2 minute read
Where we go, others follow
The best way to predict the future is to create it! So, let’s do that, John Roche writes.
New Zealand farmers have earned the right to be recognised as true world leaders in agricultural innovation. It’s a reputation built by generations of forward-thinkers – where we go, others follow.
I live in the Waikato, a powerhouse of agricultural innovation. Less than 10km from where I sit, Bill Gallagher and Dr Doug Phillips revolutionised rotational grazing with their development of the electric fence; Ron Sharpe revolutionised milking productivity when he created the first herringbone milking shed; Dr Pat Shannon revolutionised our breeding industry with his world-leading work in artificial insemination; and Dr Arnold Bryant and Kevin Macdonald put it all together to create the most efficient dairy production system in the world.
These are but a few of the many innovators that have made NZ farming the unbeaten world leader in producing nutritious, healthy foods.
And now we need to do it again. We have to reduce our production of methane and nitrous oxide. I mentioned in a recent opinion article that beating methane is not easy – after all, we’re battling more than 50 million years of evolution. To my disappointment, some took this as a suggestion we couldn’t do it and we should just give up. Nothing could be further from the truth. In the historical scheme of things, agriculture is a relatively young profession – we’ve only been farming for 10,000-12,000 years. Yet our grains, fruits, vegetables, and animals are hugely different today to when our ancestors yarded the first pig or sheep or scratched the ground to plant seeds.

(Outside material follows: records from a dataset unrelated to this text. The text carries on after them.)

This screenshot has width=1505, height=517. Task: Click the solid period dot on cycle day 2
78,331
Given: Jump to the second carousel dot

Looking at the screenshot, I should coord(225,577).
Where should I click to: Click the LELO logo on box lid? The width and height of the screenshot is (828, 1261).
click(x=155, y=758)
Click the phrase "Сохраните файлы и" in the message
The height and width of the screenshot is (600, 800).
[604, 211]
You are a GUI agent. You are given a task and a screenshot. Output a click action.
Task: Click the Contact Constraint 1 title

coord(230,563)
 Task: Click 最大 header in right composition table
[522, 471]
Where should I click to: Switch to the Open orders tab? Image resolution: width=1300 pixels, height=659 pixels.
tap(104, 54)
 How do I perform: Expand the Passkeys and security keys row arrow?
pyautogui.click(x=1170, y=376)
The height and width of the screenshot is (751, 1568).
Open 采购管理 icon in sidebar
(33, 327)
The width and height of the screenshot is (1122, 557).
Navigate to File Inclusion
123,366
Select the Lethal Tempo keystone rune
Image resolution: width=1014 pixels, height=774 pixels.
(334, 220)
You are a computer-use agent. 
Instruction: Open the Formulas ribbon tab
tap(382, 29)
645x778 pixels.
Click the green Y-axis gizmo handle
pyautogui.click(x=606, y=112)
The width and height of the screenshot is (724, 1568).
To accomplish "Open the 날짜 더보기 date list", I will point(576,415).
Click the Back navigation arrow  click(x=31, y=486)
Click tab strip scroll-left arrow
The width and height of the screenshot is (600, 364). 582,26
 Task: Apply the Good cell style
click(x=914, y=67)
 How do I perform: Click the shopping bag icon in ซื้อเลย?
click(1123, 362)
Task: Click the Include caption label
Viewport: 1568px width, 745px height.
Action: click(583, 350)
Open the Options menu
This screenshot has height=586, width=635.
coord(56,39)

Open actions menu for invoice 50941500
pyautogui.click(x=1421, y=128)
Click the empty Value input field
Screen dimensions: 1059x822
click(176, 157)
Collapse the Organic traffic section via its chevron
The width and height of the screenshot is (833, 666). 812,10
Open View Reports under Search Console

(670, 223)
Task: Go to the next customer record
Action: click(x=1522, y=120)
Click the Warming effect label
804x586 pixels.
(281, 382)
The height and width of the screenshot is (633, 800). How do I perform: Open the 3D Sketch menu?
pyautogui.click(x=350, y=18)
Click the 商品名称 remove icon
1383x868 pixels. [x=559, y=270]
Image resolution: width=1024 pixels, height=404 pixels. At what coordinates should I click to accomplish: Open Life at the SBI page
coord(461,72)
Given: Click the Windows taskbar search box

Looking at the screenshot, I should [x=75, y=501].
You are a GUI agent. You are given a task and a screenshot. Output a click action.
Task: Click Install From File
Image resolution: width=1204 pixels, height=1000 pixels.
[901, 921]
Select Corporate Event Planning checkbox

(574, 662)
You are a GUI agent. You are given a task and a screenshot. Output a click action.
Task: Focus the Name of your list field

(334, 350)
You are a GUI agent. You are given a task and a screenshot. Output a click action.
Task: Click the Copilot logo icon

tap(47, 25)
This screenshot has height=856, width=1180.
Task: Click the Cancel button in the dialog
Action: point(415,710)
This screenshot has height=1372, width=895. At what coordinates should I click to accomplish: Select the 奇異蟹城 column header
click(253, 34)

My father harvested wheat with a thresher, a magnificent innovation in its day, but a far cry from a combine harvester. What we take for granted today did not exist a short time ago.
So, although ruminant animals have evolved to produce methane, they do not need to or, at the very least, do not need to produce as much.
We’ve bred low- and high-methane-emitting sheep – proof that methane production can be lowered. Preliminary analyses show this can also be done for dairy, beef and deer – a 10% reduction in methane with very little cost.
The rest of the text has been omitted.